Karl Lagerfeld died on the job, which is exactly how he would have wanted it. Retirement, even at the age of 85 was never contemplated. The longest-running, most successful, hardest working designer in fashion passed away in Paris in the midst of preparing his Autumn/Winter collections for Fendi and Chanel, where he had a lifetime contract. Lagerfeld despised leisure, spitting the word out of his full lips as if disgusted by the taste. In just one of his many Karlisms, he described himself as “working class, working with class.” Lagerfeld lived to work, as opposed to the other way round.
For 54 years he designed for Fendi, and spent 36 at Chanel. He was warned against taking the role at the storied French house in 1983. Back then, Chanel was considered a dusty relic, sustained only by its perfume revenues. Lagerfeld gave it new vitality and relevance making the double C (a logo rarely used by Chanel herself) the status symbol of our age. His unsentimental, anti-nostalgic approach served him well at Chanel where he gave a blueprint for how to handle a heritage house: use the codes to tell modern stories. Lagerfeld did that masterfully. Chanel’s classic tweed jacket and skirts were vamped-up into the archetypal power suit of the 80’s, he fashioned her iconic bag chain into a supermarket shopping basket for a 2015 show that commented on consumerism. And on the cusp of the current obsession with trainers, Lagerfeld showed them at Haute couture (you had to buy the whole look to get hold of the sneakers). From Chanel surfboards to Ghetto Blasters, ear muffs to cycling shorts, Lagerfeld’s roving eye and encyclopaedic brain offered a constantly updated Chanel version of contemporary culture.
Lagerfeld was made for fashion. He bored easily and moved on without sentiment or regret. After building a world-class collection of art deco in the 1970s, he sold it all and became obsessed with the Memphis movement. Lagerfeld assembled an elaborate collection of key pieces and prototypes from the Milan-based postmodernist design group and installing them in his extraordinary apartment in Monaco. But by 1991, he’d auctioned the collection and moved on to a new obsession. He embraced changed and was not afraid to change himself. In the late 1990s, he famously lost 92lbs so he could fit into Hedi Slimane’s skinny Dior tailoring.

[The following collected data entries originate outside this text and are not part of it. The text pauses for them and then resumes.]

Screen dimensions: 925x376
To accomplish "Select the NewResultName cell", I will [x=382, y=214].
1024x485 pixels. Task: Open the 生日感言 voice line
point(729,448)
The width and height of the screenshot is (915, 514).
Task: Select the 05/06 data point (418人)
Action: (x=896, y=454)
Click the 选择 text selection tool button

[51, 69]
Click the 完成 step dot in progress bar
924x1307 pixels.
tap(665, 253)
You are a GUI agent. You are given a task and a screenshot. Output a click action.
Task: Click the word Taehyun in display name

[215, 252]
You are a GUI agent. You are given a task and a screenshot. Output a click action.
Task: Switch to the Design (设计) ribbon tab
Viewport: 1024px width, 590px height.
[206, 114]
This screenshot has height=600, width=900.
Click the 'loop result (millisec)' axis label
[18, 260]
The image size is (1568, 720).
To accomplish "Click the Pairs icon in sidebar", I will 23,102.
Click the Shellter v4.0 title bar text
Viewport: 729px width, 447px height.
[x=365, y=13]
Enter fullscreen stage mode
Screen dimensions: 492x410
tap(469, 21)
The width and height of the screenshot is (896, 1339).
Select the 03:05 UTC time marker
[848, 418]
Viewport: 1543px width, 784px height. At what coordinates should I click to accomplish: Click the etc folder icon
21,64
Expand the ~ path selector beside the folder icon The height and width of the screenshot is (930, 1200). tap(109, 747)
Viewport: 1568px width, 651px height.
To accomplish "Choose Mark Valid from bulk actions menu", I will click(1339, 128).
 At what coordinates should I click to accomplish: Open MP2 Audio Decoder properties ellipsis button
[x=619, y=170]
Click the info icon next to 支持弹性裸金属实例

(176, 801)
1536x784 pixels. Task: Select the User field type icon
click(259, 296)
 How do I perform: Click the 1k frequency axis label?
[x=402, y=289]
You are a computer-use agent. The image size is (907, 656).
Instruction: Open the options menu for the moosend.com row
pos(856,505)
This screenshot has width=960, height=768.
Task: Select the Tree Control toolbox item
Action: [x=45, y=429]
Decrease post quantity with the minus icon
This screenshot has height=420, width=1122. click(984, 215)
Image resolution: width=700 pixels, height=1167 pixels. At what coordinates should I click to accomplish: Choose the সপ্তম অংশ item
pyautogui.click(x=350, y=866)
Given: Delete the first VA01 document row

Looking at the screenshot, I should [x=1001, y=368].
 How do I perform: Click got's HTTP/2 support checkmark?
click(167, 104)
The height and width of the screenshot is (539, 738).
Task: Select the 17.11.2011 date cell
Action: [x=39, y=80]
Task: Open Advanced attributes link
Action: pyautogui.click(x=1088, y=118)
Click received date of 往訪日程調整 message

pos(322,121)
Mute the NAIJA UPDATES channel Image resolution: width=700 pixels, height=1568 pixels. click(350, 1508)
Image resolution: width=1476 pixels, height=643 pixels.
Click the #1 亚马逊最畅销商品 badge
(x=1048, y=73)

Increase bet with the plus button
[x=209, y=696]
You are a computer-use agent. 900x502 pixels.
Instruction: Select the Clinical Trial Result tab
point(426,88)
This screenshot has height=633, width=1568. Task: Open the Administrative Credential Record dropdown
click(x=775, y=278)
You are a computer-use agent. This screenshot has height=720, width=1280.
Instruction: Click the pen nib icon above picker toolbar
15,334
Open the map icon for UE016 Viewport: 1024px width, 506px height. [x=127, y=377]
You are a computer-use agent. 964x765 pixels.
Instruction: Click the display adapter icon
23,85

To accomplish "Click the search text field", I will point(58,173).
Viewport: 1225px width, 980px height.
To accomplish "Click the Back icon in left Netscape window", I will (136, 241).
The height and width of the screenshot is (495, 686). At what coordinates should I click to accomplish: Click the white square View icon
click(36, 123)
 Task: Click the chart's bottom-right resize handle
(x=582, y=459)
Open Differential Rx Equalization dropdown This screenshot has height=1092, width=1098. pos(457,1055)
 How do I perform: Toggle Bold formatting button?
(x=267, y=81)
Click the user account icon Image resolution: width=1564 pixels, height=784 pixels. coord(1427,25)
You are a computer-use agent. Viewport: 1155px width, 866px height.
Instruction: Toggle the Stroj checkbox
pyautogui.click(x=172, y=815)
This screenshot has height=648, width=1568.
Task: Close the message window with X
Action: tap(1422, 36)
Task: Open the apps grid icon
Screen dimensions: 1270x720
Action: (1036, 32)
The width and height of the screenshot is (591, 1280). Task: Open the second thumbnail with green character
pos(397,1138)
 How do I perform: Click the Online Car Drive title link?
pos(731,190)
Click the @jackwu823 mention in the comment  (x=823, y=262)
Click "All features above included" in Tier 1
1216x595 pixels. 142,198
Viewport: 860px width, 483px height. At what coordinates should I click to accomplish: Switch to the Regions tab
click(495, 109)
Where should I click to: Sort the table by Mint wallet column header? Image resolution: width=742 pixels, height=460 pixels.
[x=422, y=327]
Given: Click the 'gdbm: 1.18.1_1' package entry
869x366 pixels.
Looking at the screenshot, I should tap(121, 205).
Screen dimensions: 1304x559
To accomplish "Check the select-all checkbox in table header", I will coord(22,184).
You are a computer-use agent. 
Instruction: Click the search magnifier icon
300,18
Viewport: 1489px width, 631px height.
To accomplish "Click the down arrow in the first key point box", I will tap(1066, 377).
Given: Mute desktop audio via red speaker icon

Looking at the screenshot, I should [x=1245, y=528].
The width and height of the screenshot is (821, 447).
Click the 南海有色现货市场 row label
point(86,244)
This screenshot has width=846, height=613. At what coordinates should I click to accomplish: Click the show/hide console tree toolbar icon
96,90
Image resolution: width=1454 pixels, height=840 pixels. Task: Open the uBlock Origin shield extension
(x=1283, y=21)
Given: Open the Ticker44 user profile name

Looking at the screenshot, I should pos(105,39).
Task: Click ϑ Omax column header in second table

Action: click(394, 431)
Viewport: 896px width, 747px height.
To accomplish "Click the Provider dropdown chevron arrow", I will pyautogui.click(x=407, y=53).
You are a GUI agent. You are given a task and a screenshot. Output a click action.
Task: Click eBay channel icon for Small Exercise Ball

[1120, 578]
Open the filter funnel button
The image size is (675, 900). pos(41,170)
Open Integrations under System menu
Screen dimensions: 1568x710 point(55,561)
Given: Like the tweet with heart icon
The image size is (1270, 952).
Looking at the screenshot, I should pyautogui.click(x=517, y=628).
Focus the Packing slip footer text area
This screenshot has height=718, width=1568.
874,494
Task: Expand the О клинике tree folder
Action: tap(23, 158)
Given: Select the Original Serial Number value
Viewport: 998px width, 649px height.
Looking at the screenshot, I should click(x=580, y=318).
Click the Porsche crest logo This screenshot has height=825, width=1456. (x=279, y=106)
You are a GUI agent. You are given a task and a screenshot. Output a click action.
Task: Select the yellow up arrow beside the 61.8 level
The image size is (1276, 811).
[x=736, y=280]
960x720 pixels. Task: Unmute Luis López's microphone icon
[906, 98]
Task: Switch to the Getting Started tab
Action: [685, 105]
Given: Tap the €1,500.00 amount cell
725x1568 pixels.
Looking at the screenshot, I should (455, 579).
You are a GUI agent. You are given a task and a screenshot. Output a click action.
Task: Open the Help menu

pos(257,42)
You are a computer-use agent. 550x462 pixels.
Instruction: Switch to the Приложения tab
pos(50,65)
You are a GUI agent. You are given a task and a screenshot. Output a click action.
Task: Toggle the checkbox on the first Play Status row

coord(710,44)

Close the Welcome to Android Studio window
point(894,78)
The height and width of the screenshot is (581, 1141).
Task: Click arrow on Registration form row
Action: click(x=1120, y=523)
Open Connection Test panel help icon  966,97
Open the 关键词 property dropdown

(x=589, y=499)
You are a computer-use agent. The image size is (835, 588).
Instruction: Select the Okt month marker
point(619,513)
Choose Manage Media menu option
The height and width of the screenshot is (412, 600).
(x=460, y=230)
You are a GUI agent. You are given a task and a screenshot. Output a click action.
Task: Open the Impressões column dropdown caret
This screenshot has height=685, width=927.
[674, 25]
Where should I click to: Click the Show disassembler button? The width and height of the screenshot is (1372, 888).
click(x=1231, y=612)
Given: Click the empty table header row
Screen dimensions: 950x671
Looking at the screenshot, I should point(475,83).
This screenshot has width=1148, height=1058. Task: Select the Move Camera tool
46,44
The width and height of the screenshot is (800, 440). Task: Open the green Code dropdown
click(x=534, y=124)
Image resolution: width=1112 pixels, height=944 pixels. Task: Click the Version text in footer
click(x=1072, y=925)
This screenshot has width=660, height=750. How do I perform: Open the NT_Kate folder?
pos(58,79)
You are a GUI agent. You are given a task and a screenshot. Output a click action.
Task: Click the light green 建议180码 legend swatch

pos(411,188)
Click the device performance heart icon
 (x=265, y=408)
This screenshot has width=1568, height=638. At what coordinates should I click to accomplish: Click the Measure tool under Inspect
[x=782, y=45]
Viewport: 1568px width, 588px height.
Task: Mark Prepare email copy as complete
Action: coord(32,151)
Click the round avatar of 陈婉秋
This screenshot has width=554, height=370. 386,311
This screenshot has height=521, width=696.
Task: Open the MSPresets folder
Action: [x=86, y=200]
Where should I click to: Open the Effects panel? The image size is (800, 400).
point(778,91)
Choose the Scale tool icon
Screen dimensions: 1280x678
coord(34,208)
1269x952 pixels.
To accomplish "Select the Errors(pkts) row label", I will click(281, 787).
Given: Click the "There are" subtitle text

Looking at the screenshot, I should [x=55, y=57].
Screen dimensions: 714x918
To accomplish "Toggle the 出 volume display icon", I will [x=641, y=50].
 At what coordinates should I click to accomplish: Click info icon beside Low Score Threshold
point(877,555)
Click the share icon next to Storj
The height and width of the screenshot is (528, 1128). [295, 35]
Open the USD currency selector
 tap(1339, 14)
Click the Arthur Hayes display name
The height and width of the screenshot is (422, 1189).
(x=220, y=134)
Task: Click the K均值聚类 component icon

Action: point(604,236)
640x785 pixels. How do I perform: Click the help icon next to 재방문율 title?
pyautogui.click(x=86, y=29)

He had a Warholian instinct for image making and his own look was a carefully curated, instantly recognisable uniform. His white ponytail and dark glasses are so iconic they translate to any language and any medium. Fendi even made him in fur (the Karlito kick-started the whole bag accessory fad). He even appeared as a character in the violent video game Grand Theft Auto IV.
The lack of sentimentality extended to himself. He hated the past – his own especially. Many things displeased him, including Pippa Middleton’s face, unprofessionalism, hot drinks, short ugly men, cankles, sweat pants, and New Year’s Eve. What made him happy was work, reading and his pampered cat Choupette. His was an extraordinary life, and he lived it extraordinarily well.
Chanel has appointed Virginie Viard, director of Chanel’s fashion creation studio, to take over from Lagerfeld.